The focus of the meetings include considerations in FDA’s regulatory decision-making process — ranging from the severity of the disease and the current available treatment options to the benefit risk framework surrounding PDUFA V.
Examples of potential process topics include the following:
- Given the limits of FDA staff resources and time available, how to prioritize and balance different disease areas identified by different patient stakeholders.
- How to approach issues when patient stakeholders for the same disease area have different and potentially conflicting views.
- How to balance access to FDA for patient stakeholders who are local to FDA headquarters versus those in other locations who have less physical access.
- How to support engagement of patients in disease areas for which no formal advocacy organizations exist. What role, if any, might organized groups already play?
FDA is currently nominating disease areas as potential candidates for the focus of one of the 20 future public meetings and invites public comment on this preliminary list. Here are some examples of the diseases currently nominated. Few are rare diseases.

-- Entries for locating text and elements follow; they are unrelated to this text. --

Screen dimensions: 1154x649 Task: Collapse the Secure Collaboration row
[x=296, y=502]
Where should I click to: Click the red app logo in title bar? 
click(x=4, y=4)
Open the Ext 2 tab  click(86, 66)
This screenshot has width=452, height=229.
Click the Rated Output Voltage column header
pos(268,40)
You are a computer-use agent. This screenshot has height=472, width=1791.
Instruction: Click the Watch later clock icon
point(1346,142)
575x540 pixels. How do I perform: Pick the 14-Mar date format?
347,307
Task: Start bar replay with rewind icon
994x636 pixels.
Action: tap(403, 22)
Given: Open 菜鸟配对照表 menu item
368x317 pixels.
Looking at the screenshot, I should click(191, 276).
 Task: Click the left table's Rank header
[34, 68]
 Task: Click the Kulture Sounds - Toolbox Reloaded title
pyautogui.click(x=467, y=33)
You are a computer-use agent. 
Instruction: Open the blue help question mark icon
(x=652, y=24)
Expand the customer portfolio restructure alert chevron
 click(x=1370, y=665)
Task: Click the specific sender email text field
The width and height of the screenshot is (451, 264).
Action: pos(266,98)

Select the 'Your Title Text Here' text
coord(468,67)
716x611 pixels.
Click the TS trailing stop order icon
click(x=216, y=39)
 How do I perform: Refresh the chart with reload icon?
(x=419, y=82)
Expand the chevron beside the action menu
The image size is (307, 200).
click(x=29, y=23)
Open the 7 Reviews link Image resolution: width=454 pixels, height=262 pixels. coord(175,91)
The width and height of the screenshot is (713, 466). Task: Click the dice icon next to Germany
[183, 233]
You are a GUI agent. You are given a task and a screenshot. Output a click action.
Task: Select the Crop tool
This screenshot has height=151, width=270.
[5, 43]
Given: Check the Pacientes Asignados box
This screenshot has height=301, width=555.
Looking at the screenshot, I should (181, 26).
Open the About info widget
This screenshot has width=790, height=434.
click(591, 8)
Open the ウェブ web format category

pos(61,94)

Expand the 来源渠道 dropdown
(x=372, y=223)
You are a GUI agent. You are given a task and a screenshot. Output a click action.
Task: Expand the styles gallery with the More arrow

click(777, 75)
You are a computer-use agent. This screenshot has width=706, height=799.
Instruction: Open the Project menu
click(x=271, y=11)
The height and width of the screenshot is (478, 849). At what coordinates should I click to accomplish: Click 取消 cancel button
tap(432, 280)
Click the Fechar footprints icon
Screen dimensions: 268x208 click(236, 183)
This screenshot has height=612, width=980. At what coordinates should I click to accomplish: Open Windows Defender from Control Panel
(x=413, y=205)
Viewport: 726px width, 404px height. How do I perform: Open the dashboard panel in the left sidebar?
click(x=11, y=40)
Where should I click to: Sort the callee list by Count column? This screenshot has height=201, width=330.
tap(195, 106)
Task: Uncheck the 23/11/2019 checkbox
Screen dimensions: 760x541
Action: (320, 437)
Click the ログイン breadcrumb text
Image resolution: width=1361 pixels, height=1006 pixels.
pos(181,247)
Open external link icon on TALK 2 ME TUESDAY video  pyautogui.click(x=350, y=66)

- Pulmonary arterial hypertension, Heart failure, Primary glomerular diseases, Narcolepsy, Huntington’s Disease, Depression, Autism, Peripheral neuropathy, Fibromyalgia, Obesity, Nocturia, Chronic fatigue syndrome, Irritable bowel syndrome, Inflammatory bowel disease, Alopecia areata, Diabetic ulcers, Female sexual dysfunction, Interstitial cystitis/painful bladder syndrome, Fracture healing, Diabetic foot infections, Hepatitis C, HIV, Sickle cell disease. Chronic graft versus host disease, Amyloidosis, Aplastic anemia, Melanoma, Lung cancer, Cancer and young patients, Clotting disorders (e.g., hemophilia), von Willebrand disease, Alpha-1 antitrypsin deficiency.
A list of criteria, patients/advocates would like to propose for consideration, can be found here. For more information and to view the preliminary list of the disease areas that will be addressed in these meetings, the FDA has published a Federal Registry Notice.
FDA is also interested in public comment on disease areas that are not represented on the preliminary list. In order to have a disease make the final cut, patients/advocates will need to unite in their push for their respective disease to be included in the final list of 20 diseases.
As part of the PDUFA V performance commitment, the FDA will be holding consultation meetings with patient stakeholders to address the challenges and considerations required to establish processes both useful to the patient community and the FDA.
Participation at the consultation meetings require a notification of intent no later than October 3, 2012, as the first meeting will be held on October 10, 2012. See the Federal Registration Notice for further information.